### Records
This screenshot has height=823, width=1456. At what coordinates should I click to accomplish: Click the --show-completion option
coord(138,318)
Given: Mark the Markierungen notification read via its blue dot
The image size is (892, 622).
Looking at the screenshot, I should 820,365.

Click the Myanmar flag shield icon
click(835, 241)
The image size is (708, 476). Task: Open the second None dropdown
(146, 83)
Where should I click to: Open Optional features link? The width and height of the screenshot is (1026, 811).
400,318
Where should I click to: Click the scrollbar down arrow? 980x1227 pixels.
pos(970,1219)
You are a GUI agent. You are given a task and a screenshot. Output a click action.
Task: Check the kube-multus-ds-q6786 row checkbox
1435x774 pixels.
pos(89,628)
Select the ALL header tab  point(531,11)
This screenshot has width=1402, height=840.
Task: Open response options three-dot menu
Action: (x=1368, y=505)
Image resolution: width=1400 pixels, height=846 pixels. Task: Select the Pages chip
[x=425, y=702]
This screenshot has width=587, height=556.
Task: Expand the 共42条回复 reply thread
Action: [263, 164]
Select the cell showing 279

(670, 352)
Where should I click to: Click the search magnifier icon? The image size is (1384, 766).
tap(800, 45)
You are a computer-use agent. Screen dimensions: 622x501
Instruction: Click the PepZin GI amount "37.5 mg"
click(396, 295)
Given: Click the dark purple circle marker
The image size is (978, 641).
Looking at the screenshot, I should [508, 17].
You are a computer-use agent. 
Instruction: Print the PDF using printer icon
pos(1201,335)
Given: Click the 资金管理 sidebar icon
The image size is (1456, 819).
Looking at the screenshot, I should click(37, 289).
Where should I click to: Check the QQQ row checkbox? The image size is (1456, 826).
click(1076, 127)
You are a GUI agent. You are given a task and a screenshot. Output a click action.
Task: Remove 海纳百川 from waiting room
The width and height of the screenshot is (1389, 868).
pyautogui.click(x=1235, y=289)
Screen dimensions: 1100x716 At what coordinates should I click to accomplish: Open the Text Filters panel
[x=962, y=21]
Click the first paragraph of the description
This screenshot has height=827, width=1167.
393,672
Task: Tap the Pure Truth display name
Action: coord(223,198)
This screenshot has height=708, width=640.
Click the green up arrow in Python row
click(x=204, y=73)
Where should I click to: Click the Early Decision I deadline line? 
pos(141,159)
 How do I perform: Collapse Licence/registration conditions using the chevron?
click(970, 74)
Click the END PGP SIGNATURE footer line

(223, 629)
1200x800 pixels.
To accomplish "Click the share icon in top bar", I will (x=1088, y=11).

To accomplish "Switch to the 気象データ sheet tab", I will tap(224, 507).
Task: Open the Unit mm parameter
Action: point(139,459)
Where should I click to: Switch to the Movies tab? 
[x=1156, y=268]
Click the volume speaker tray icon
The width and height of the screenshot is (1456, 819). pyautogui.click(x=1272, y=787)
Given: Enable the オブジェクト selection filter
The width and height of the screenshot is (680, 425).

### AIM OF THE TASK
Return, with no changes, everything in the items above from the line containing "Given: Mark the" down to the line containing "click(1076, 127)", including both of those lines.

### CORRECT ANSWER
Given: Mark the Markierungen notification read via its blue dot
The image size is (892, 622).
Looking at the screenshot, I should 820,365.

Click the Myanmar flag shield icon
click(835, 241)
The image size is (708, 476). Task: Open the second None dropdown
(146, 83)
Where should I click to: Open Optional features link? The width and height of the screenshot is (1026, 811).
400,318
Where should I click to: Click the scrollbar down arrow? 980x1227 pixels.
pos(970,1219)
You are a GUI agent. You are given a task and a screenshot. Output a click action.
Task: Check the kube-multus-ds-q6786 row checkbox
1435x774 pixels.
pos(89,628)
Select the ALL header tab  point(531,11)
This screenshot has width=1402, height=840.
Task: Open response options three-dot menu
Action: (x=1368, y=505)
Image resolution: width=1400 pixels, height=846 pixels. Task: Select the Pages chip
[x=425, y=702]
This screenshot has width=587, height=556.
Task: Expand the 共42条回复 reply thread
Action: [263, 164]
Select the cell showing 279

(670, 352)
Where should I click to: Click the search magnifier icon? The image size is (1384, 766).
tap(800, 45)
You are a computer-use agent. Screen dimensions: 622x501
Instruction: Click the PepZin GI amount "37.5 mg"
click(396, 295)
Given: Click the dark purple circle marker
The image size is (978, 641).
Looking at the screenshot, I should [508, 17].
You are a computer-use agent. 
Instruction: Print the PDF using printer icon
pos(1201,335)
Given: Click the 资金管理 sidebar icon
The image size is (1456, 819).
Looking at the screenshot, I should click(37, 289).
Where should I click to: Check the QQQ row checkbox? The image size is (1456, 826).
click(1076, 127)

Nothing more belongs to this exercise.